Fireface

First Published 5 October 2012, Last Updated 5 October 2012

Puberty is unpleasant. All those hormones flying around like tiny winged monkeys intent on causing mayhem. The testing transition of being not quite adult, not quite child. The need for control but lack of responsibility. It is the embarrassingly spotty no man’s land of life’s journey.

In Marius von Mayenburg’s Fireface, Olga and her brother Kurt are both caught in this developmental hinterland; she railing against the vulgarity of birth and childhood, he refusing to become the type of adult he recognises in his parents, who have settled into a non-communicative, rarely physical relationship. He wants thrills, excitement and control of his life, and he finds it amid the smoke and flames of arson.

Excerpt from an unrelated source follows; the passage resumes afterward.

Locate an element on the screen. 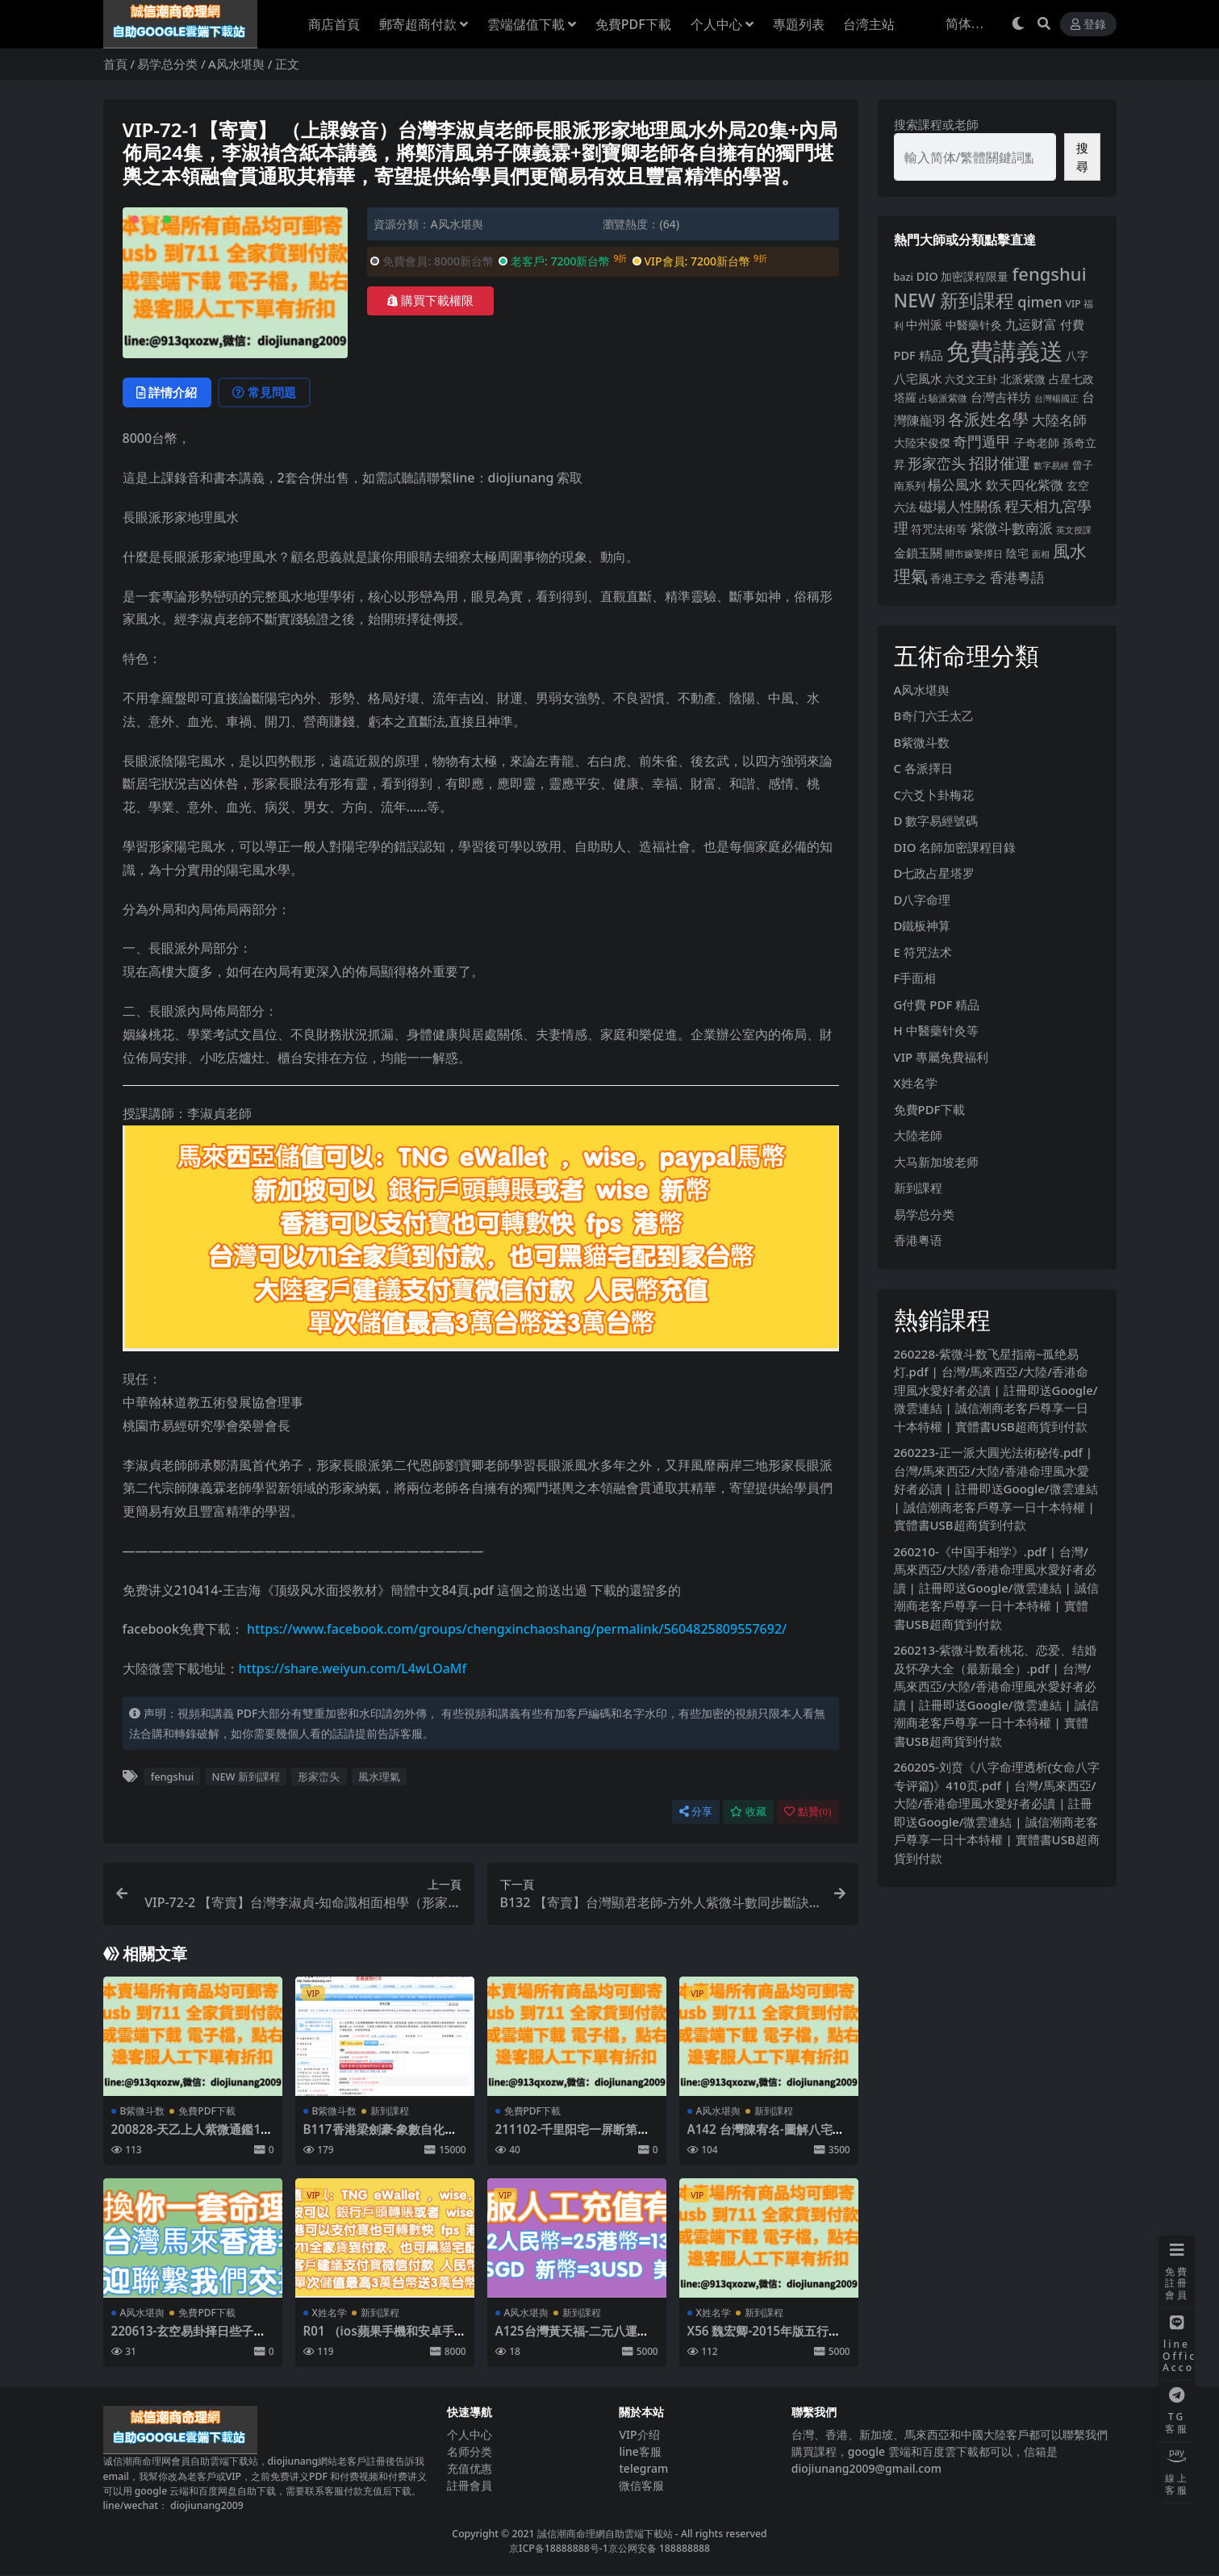 Image resolution: width=1219 pixels, height=2576 pixels. 符咒法術等 [符咒法術等 (10 個項目)] is located at coordinates (939, 528).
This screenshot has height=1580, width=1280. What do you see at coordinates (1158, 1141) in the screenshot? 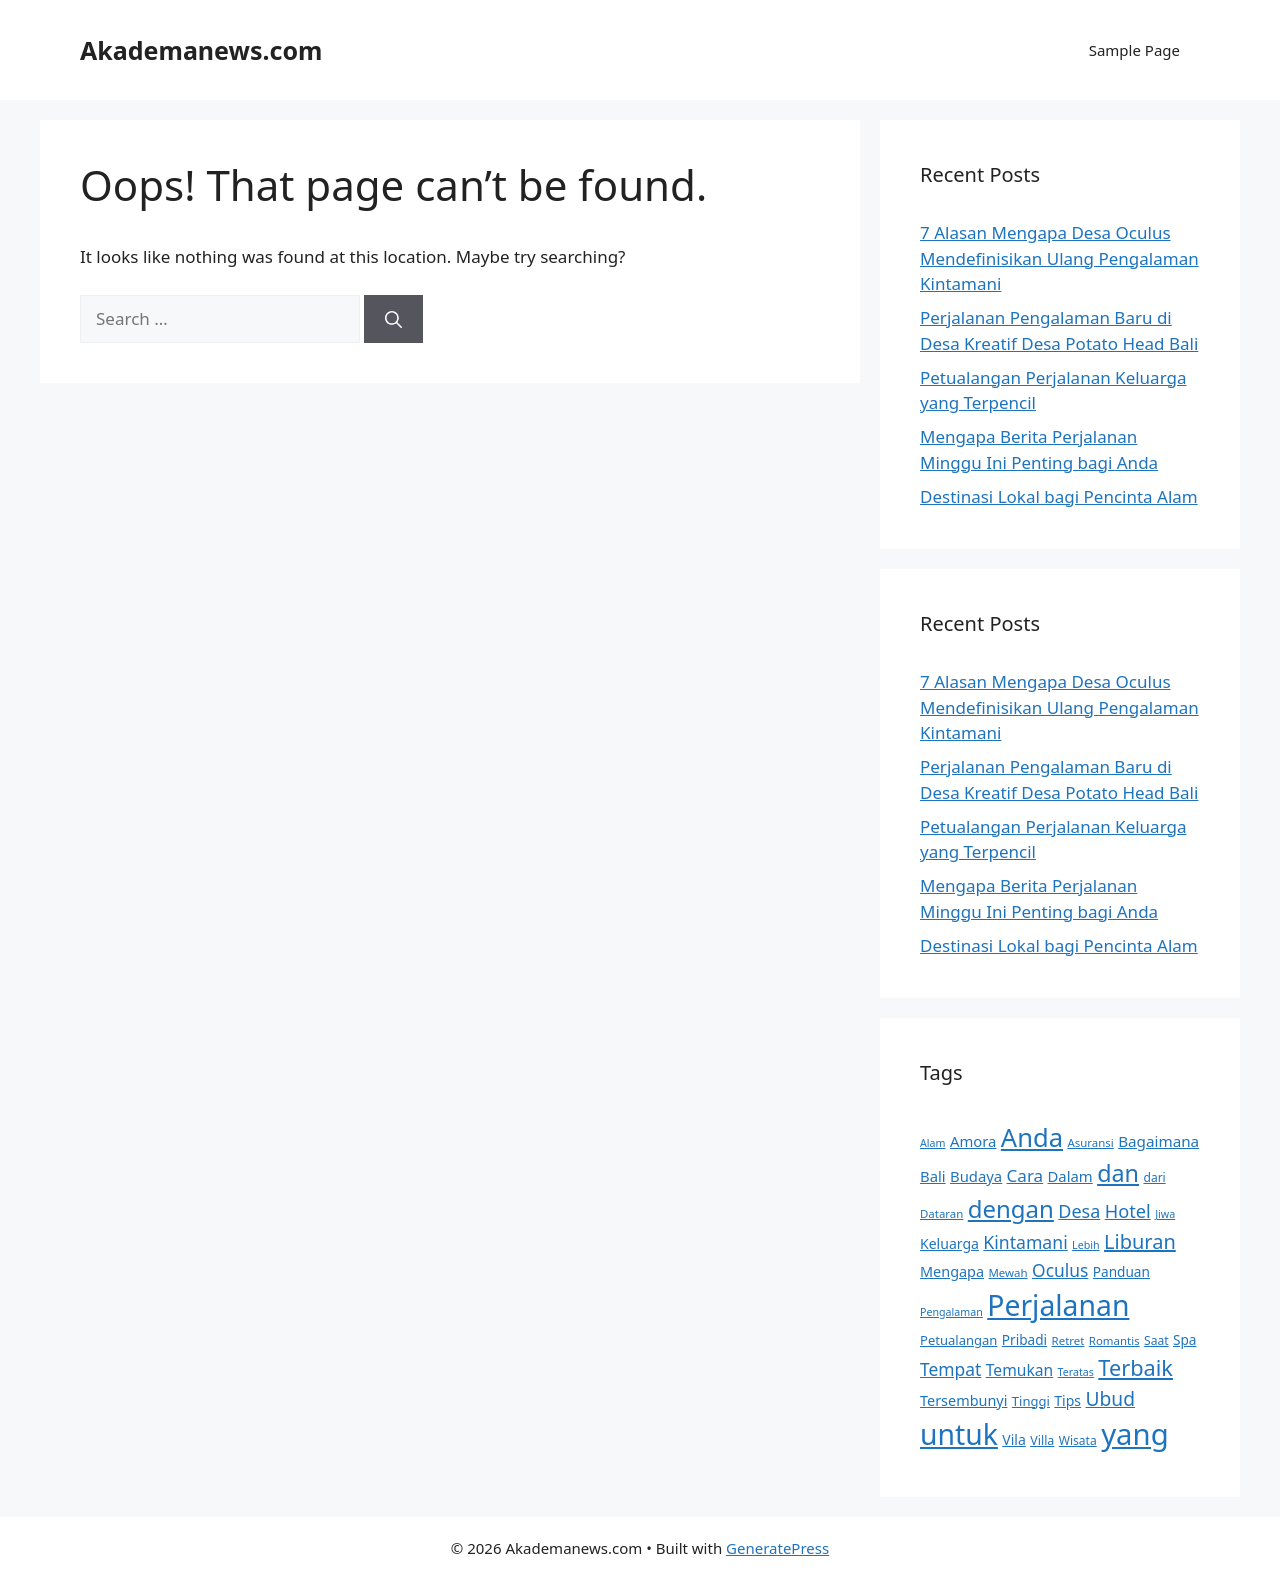
I see `Bagaimana [Bagaimana (21 items)]` at bounding box center [1158, 1141].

That, sadly, is not the most distressing of Kurt’s problems. He’s having classically pubescent urges and the only young female in his life is his sister. You see where we’re going here.

Staged in the Young Vic’s worryingly wood-clad Clare theatre and performed on what I’m sure is the most flammable of chipboard sets, looking a little like the inside of an Ikea storage unit, director Sam Pritchard has captured the sense of isolation, naivety, panic, anger, frustration, arrogance and vulnerability that comes with puberty.

Rupert Simonian as Kurt switches from classic protective sibling, staring down his sister’s boyfriend, to sinister horror villain gazing out from under frowning eyebrows, while Aimeé-Ffion Edwards’ little girl voice belies the swiftly maturing Olga. There are rare moments of familial connection, but with meal times spent staring out into the auditorium, bedtime spent staring out into the auditorium, conversations spent staring I think you know where, Pritchard makes sure we recognise the dislocation as if it were our own shoulders knocked out of their sockets.

It’s all quite jarring, what with Helen Schlesinger’s Mother – her character, not a relative – flannelling herself off, hands disappearing down trousers and William Postlethwaite getting angry and naked – well, you would if your only set of clothes had just been torched, wouldn’t you? – but I suspect it is supposed to be.

Puberty isn’t fun. Certainly not in this household. Though Kurt takes it to horror-movie extremes, most of us know exactly where this twisted firestarter – to quote a song of my own teenage years – is coming from.